Maria Pierrakos élabore lentement, avec soin et sans excitation, sa thèse d’une énorme imposture, tellement énorme que tant et tant de personnes n’y ont vu que de l’imposant. D’autres, en revanche, comme elle, flairaient bien les habits du roi mais personne n’a proposé aussi clairement qu’elle dans ce contexte que le problème ne se situait pas dans la nudité mais dans la contagion d’aveuglement qu’elle engendrait.

Marie Pierrakos utilise, à mes yeux, la rigueur d’une humilité non feinte comme sonde de dissection d’un monde complètement sidéré et, il faut le dire, absolument sidérant.

À la fin de son petit livre, elle s’interroge en tant que psychanalyste elle-même aujourd’hui, sur l’effet sur la psychanalyse en général en France de ce qu’elle perçoit clairement comme un OPA du glauque, de l’indifférent et du méprisant. De sa part, ce qu’elle méprise le plus, on le sent, est le recours systématique au mépris, dont elle nous fournit quelques exemple d’anthologie.

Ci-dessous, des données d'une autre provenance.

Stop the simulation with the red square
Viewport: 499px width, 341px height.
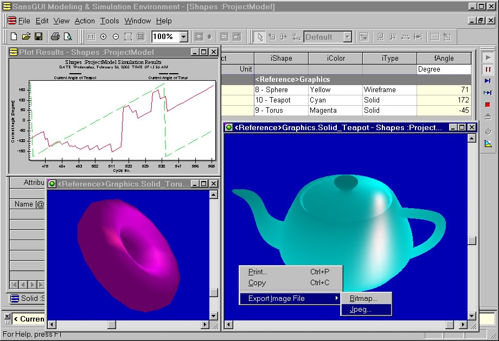click(488, 105)
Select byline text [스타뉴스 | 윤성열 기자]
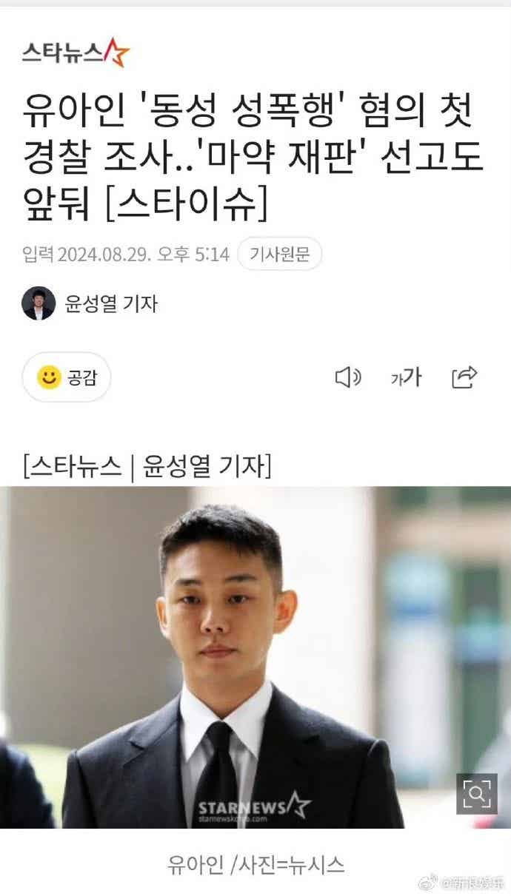 point(147,467)
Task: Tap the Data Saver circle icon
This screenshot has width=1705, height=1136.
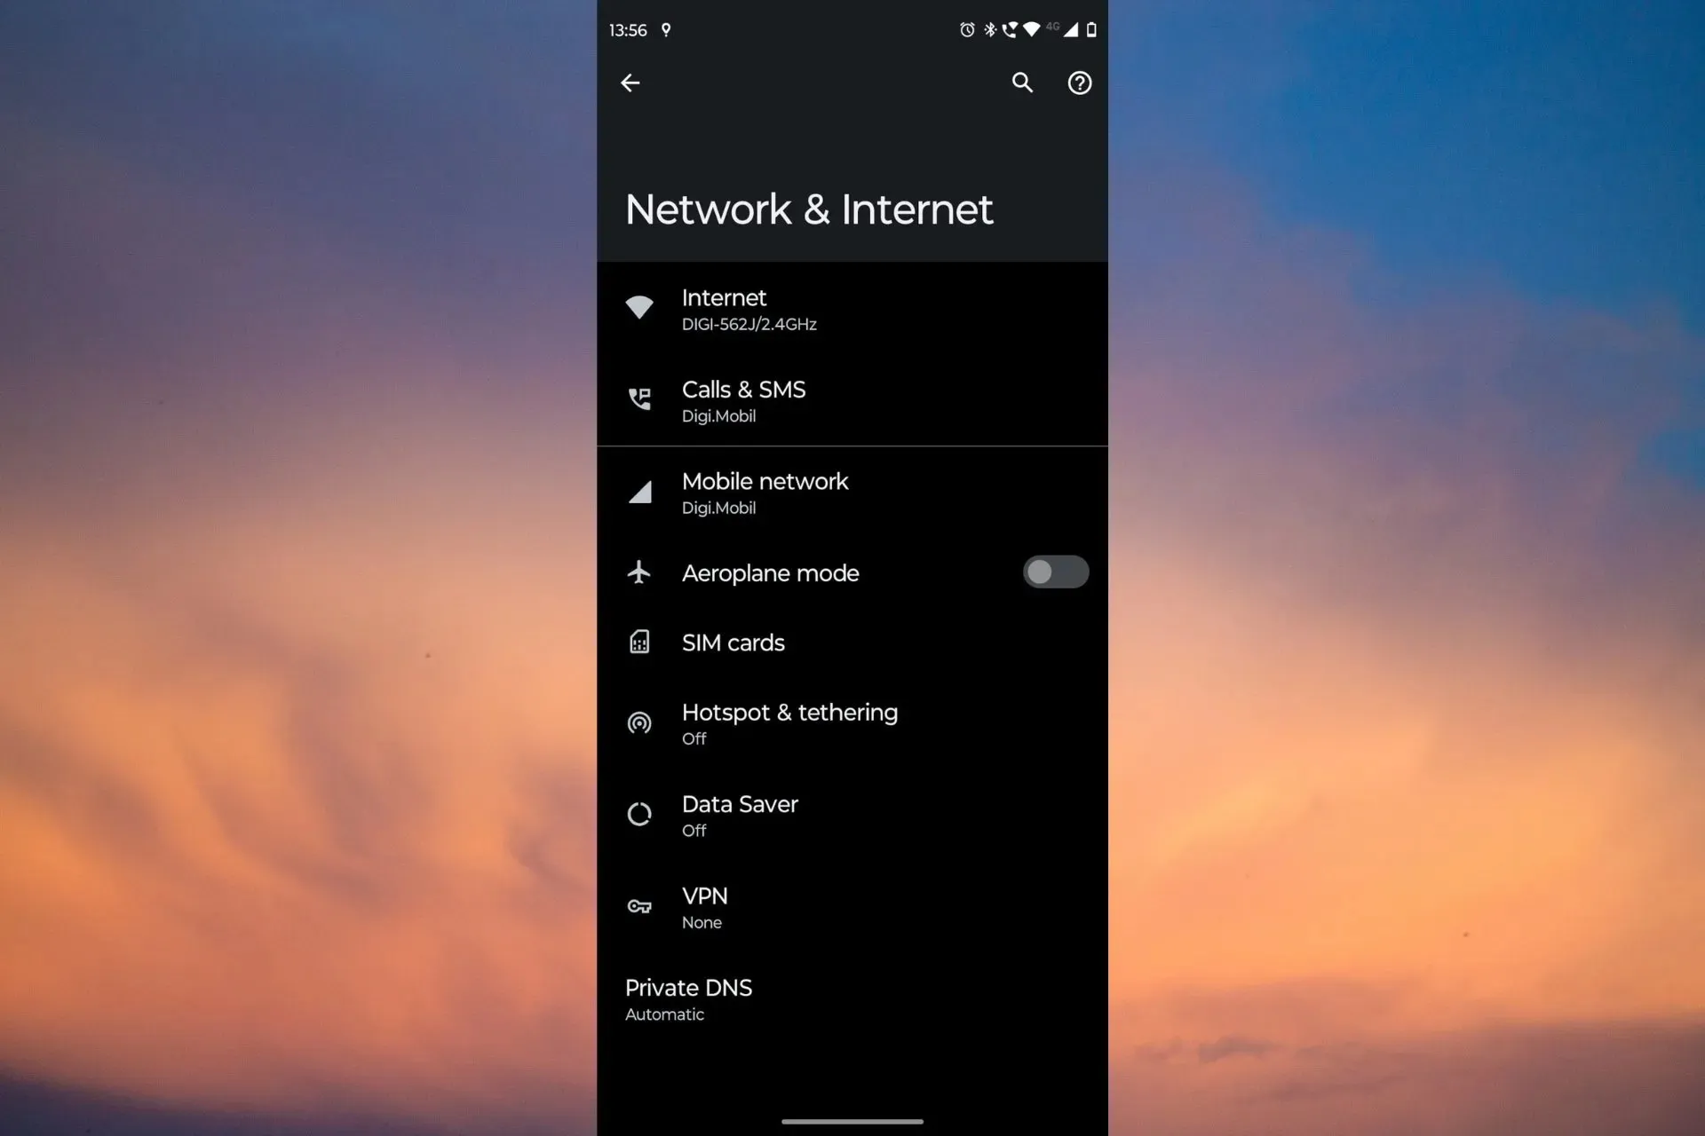Action: [638, 814]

Aujourd’hui la question-clé n’est peut-être plus l’auto-autorisation comme jadis, avec ou sans les quelques autres mais une auto-référentialité proche de l’hypnagogique : le métier balance d’avant en arrière, la navette dévie un fil d’un millimètre ou deux, l’absorption dans ces micro-changements est absolue, la curiosité du vivant se meurt.